[TASK]
Repeat the stretch of entries below from the line with "Instruction: Click the Радабанк logo icon" through the line with "Click the settings Search input field". Include both ends and add nothing.

BEGIN PROVIDED ENTRIES

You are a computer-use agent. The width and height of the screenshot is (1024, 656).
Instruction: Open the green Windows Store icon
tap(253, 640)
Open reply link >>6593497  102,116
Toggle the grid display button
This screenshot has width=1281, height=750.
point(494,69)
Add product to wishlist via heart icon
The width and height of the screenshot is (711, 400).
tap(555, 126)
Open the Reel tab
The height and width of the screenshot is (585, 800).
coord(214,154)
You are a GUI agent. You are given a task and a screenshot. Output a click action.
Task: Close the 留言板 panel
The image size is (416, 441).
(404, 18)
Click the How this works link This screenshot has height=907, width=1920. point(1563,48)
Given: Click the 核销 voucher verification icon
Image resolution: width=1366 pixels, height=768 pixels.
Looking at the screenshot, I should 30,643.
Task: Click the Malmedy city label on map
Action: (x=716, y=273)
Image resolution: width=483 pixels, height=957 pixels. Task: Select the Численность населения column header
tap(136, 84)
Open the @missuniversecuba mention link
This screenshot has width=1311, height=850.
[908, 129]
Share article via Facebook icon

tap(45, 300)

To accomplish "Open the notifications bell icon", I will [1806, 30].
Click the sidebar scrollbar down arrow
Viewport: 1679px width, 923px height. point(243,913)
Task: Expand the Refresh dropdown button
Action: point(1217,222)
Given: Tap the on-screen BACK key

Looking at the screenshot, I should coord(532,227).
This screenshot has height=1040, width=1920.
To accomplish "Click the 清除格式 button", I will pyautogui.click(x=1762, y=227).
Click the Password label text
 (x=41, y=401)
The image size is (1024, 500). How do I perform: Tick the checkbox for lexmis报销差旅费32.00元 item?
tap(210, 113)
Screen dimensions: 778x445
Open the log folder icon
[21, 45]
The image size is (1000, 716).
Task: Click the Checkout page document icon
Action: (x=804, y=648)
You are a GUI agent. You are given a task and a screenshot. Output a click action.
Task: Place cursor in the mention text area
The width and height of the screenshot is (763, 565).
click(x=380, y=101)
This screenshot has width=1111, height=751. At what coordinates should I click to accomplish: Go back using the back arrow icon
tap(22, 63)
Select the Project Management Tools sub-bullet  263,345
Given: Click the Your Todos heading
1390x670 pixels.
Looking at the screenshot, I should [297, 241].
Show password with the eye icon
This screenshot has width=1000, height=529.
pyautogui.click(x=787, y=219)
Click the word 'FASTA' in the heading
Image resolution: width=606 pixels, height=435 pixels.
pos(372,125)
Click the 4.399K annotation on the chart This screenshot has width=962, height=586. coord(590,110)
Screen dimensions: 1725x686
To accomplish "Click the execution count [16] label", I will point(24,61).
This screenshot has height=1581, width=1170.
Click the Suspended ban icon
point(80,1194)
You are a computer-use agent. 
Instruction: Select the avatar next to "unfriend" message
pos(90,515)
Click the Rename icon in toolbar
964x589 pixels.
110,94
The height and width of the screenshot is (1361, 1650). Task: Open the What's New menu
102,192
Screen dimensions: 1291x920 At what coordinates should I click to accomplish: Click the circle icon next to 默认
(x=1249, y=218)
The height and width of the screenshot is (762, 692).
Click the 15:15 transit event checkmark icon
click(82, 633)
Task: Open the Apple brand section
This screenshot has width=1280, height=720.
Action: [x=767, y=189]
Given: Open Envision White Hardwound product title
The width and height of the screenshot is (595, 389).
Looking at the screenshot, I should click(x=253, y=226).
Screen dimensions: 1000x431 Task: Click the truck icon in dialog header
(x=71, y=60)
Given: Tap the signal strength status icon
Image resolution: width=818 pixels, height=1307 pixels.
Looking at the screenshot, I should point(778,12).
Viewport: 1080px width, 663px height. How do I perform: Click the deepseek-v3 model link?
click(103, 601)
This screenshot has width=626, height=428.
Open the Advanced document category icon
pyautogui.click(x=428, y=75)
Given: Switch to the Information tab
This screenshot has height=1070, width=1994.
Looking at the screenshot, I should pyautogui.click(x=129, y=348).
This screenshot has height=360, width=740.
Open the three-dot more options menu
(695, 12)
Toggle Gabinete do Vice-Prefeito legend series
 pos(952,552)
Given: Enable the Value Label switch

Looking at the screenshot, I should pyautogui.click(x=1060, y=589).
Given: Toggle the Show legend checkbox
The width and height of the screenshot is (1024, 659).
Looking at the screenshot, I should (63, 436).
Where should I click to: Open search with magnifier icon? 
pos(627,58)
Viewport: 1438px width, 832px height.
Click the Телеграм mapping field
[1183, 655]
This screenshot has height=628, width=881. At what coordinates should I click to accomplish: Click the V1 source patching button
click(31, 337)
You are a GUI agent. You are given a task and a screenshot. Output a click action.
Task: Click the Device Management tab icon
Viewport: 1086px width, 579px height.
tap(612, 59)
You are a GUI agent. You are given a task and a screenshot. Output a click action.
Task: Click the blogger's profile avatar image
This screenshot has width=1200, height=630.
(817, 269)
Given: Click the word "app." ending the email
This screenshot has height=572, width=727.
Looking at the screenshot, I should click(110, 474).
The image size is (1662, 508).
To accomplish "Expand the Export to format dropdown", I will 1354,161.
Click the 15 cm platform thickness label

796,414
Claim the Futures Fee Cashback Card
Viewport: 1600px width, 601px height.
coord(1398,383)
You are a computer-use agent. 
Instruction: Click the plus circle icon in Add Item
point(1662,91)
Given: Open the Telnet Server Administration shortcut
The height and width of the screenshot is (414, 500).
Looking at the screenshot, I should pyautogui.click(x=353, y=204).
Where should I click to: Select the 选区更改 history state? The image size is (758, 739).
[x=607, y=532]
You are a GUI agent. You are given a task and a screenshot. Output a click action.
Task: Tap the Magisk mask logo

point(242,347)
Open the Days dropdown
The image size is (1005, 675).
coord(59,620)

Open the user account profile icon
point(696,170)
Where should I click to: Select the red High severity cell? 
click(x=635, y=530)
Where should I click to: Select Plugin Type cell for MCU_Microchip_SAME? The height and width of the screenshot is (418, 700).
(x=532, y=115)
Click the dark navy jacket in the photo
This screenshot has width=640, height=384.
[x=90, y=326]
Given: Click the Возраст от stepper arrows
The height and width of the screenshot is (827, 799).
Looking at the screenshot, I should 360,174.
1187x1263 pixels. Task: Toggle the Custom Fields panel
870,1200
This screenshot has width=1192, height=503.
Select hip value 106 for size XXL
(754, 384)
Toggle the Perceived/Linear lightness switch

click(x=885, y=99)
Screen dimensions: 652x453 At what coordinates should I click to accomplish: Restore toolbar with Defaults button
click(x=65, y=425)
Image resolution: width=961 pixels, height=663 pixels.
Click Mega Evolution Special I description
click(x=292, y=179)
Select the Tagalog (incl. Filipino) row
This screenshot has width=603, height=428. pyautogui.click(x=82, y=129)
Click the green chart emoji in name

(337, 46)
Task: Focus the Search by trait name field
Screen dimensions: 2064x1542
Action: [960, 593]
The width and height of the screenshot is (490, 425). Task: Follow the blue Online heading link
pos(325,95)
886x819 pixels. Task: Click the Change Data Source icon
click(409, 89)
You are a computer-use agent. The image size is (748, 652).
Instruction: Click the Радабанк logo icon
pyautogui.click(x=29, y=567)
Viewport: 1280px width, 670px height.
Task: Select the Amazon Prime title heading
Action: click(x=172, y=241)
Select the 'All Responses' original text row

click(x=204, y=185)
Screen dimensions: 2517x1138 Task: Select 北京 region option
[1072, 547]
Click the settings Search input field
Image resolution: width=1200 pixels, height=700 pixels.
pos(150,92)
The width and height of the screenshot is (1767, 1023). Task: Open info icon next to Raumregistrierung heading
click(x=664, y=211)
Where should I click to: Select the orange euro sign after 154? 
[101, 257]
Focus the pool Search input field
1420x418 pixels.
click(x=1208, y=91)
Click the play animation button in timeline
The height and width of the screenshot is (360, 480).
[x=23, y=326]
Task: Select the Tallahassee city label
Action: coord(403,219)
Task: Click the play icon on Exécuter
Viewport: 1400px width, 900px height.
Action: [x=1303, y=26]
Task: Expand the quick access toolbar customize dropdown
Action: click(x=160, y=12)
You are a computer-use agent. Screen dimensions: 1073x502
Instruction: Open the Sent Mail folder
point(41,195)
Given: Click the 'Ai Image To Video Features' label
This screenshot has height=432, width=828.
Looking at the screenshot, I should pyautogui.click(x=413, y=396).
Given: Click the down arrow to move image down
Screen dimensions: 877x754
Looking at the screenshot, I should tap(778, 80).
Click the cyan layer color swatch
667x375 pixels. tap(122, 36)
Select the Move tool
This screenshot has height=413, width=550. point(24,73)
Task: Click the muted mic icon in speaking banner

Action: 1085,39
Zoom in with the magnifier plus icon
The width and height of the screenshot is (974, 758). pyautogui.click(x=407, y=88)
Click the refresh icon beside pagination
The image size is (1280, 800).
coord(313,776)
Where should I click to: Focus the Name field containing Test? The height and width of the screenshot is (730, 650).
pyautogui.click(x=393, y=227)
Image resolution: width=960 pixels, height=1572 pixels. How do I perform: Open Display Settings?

END PROVIDED ENTRIES

[EXERCISE ANSWER]
Instruction: Click the Радабанк logo icon
pyautogui.click(x=29, y=567)
Viewport: 1280px width, 670px height.
Task: Select the Amazon Prime title heading
Action: click(x=172, y=241)
Select the 'All Responses' original text row

click(x=204, y=185)
Screen dimensions: 2517x1138 Task: Select 北京 region option
[1072, 547]
Click the settings Search input field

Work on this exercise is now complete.